◆ YOUR GOAL
Return verbatim every line from the first line of the data below to the line that contains "Task: Open the Templates tool in sidebar", inclusive, and no further.

◆ AVAILABLE DATA

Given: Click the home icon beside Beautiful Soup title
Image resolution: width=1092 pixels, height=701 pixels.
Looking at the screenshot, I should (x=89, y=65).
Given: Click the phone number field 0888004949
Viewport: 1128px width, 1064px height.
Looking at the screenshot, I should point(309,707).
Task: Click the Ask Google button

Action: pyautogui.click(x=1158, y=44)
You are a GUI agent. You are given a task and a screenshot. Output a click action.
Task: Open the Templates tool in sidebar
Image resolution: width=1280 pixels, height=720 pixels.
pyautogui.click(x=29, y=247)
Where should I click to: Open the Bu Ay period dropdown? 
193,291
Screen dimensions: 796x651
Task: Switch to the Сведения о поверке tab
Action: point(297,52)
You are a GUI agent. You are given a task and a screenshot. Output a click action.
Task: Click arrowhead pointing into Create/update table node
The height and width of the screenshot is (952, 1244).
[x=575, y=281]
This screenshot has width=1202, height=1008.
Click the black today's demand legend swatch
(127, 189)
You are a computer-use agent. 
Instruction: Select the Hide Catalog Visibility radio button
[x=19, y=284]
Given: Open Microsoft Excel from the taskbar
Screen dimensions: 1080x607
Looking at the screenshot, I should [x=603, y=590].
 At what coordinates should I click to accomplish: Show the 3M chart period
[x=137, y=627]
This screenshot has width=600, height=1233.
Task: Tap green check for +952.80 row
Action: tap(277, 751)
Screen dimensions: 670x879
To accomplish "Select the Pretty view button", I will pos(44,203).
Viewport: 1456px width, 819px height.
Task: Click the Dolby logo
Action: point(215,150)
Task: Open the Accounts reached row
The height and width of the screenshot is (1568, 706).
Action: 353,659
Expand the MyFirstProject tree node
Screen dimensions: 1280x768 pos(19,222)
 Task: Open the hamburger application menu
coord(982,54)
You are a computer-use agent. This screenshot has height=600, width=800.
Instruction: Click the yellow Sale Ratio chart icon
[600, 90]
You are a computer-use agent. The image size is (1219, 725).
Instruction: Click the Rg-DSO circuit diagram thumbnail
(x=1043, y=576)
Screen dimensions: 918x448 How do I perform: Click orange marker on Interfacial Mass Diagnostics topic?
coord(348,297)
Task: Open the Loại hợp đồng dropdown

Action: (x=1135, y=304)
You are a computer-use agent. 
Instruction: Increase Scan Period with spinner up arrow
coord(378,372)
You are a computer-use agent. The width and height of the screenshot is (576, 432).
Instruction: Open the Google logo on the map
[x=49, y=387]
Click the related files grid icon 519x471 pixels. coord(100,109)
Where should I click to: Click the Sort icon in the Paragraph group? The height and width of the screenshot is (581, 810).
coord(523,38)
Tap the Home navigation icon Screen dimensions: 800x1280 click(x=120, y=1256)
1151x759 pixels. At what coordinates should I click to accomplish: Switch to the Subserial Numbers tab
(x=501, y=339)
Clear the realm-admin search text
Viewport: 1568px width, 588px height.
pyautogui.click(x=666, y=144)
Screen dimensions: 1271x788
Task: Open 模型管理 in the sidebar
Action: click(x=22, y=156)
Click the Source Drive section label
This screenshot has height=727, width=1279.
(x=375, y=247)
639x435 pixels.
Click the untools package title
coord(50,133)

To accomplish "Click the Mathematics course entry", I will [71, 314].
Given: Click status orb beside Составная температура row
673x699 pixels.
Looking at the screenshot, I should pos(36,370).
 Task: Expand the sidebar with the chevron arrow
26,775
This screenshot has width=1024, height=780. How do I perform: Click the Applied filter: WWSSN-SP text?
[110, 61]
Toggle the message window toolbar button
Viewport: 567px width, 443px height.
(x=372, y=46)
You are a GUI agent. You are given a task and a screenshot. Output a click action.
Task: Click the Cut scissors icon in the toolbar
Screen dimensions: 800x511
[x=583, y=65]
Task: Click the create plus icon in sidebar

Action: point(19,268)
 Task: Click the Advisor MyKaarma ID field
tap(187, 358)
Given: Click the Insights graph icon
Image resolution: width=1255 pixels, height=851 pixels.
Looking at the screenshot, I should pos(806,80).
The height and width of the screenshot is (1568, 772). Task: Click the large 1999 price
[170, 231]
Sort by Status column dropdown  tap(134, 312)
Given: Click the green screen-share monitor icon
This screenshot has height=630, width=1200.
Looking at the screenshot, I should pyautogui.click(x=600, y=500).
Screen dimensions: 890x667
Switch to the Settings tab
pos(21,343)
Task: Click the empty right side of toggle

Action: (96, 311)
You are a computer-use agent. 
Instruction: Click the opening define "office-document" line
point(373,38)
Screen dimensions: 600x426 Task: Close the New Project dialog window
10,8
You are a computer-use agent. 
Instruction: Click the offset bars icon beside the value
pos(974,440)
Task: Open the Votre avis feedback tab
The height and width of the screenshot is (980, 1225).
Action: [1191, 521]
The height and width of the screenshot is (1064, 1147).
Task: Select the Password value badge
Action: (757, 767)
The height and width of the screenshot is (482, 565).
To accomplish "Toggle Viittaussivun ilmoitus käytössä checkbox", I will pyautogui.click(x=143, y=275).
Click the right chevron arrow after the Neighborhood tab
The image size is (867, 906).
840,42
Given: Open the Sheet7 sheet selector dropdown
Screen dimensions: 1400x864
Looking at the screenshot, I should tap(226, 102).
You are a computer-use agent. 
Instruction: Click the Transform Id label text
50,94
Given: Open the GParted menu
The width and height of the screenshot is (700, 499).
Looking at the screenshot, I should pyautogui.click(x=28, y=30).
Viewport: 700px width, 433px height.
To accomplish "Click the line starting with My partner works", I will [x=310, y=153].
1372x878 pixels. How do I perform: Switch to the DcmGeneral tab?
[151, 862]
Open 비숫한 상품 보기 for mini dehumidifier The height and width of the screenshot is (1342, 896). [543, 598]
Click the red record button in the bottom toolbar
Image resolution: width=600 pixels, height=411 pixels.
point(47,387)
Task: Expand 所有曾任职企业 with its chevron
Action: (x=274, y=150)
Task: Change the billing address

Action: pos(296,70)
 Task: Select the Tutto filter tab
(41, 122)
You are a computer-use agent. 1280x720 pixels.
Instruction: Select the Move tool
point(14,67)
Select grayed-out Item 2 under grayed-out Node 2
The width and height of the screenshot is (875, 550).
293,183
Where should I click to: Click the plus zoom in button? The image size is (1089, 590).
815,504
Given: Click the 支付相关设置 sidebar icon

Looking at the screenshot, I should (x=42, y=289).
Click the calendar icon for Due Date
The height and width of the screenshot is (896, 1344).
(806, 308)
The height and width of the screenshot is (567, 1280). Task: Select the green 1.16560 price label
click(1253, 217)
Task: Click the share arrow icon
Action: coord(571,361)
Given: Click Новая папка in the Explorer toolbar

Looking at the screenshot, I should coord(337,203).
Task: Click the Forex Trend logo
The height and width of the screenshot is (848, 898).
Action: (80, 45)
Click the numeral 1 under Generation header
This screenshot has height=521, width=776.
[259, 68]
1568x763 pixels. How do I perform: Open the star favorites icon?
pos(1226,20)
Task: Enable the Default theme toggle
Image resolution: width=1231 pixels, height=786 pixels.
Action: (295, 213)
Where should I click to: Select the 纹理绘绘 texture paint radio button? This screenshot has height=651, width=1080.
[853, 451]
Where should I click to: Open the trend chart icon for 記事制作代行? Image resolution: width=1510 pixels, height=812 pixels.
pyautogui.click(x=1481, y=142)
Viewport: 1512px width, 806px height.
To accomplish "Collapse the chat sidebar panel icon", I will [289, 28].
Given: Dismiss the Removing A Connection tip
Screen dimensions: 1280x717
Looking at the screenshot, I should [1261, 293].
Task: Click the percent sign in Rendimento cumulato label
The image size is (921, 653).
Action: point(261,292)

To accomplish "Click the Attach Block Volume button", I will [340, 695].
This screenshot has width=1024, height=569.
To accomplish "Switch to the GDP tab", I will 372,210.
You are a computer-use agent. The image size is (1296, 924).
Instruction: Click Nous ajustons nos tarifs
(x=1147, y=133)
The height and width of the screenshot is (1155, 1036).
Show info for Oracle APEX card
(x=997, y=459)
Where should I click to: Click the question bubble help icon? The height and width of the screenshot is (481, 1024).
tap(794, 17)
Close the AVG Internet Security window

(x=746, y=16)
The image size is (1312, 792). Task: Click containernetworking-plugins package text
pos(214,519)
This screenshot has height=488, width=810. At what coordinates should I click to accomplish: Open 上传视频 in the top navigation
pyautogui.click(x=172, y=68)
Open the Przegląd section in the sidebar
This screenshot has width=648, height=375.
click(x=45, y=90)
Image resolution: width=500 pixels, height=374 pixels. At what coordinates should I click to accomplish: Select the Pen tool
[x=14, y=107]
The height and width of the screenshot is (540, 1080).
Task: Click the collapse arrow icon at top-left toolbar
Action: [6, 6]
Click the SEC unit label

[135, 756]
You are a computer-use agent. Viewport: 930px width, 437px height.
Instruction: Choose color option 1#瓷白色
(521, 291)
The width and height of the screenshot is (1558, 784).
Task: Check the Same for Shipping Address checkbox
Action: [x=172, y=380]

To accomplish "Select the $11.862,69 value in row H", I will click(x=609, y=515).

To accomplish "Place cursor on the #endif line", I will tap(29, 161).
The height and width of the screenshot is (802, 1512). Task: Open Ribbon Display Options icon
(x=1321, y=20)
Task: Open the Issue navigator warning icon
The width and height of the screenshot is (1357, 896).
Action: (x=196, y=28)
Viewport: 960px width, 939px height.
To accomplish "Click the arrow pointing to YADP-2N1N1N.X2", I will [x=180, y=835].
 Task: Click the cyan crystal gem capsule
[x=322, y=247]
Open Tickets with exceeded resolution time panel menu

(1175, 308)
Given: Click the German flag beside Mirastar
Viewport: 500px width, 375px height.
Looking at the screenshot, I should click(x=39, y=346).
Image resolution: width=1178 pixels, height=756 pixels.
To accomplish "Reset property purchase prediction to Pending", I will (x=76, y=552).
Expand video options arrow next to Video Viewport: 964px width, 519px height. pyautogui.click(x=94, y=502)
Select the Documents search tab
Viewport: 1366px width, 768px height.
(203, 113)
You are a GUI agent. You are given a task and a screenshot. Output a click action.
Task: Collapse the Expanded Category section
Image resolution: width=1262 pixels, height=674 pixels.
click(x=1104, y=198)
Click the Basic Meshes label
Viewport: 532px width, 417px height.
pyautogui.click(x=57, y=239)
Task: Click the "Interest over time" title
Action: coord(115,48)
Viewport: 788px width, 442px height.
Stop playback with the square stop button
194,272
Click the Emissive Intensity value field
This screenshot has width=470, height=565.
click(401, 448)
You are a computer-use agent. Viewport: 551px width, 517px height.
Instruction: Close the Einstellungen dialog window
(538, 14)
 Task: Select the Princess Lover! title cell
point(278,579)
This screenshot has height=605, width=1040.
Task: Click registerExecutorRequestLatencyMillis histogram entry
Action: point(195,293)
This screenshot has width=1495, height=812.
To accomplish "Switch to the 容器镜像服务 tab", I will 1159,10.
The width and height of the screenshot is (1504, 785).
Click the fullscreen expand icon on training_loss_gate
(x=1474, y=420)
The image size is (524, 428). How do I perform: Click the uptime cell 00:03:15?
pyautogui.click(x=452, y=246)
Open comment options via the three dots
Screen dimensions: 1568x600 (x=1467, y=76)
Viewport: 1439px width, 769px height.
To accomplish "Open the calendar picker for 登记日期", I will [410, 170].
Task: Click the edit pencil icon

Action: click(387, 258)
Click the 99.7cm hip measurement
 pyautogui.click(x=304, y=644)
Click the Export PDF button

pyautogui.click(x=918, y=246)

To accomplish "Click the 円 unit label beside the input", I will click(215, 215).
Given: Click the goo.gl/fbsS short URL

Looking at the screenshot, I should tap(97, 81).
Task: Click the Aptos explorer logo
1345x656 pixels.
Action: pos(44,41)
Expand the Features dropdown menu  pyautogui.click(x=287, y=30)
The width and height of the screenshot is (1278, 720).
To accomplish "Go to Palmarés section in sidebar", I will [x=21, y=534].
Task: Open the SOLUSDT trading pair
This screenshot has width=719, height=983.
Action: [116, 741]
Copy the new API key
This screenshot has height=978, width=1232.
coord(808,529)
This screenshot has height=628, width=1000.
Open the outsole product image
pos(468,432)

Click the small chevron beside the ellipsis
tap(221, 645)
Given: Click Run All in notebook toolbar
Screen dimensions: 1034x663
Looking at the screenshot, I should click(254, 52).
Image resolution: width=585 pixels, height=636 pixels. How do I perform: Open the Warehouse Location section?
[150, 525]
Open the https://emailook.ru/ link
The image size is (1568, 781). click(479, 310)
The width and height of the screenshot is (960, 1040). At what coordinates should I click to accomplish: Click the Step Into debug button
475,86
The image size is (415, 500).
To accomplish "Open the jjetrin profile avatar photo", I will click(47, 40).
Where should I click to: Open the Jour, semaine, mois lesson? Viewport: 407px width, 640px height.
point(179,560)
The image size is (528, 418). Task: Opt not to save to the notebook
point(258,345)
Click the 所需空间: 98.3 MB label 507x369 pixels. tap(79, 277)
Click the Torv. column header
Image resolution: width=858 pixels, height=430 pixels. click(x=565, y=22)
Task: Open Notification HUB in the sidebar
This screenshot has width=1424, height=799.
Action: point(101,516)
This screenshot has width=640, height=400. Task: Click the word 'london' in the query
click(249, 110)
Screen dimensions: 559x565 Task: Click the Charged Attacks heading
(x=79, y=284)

◆ RESULT FOR THIS TASK
Given: Click the home icon beside Beautiful Soup title
Image resolution: width=1092 pixels, height=701 pixels.
Looking at the screenshot, I should (x=89, y=65).
Given: Click the phone number field 0888004949
Viewport: 1128px width, 1064px height.
Looking at the screenshot, I should point(309,707).
Task: Click the Ask Google button

Action: pyautogui.click(x=1158, y=44)
You are a GUI agent. You are given a task and a screenshot. Output a click action.
Task: Open the Templates tool in sidebar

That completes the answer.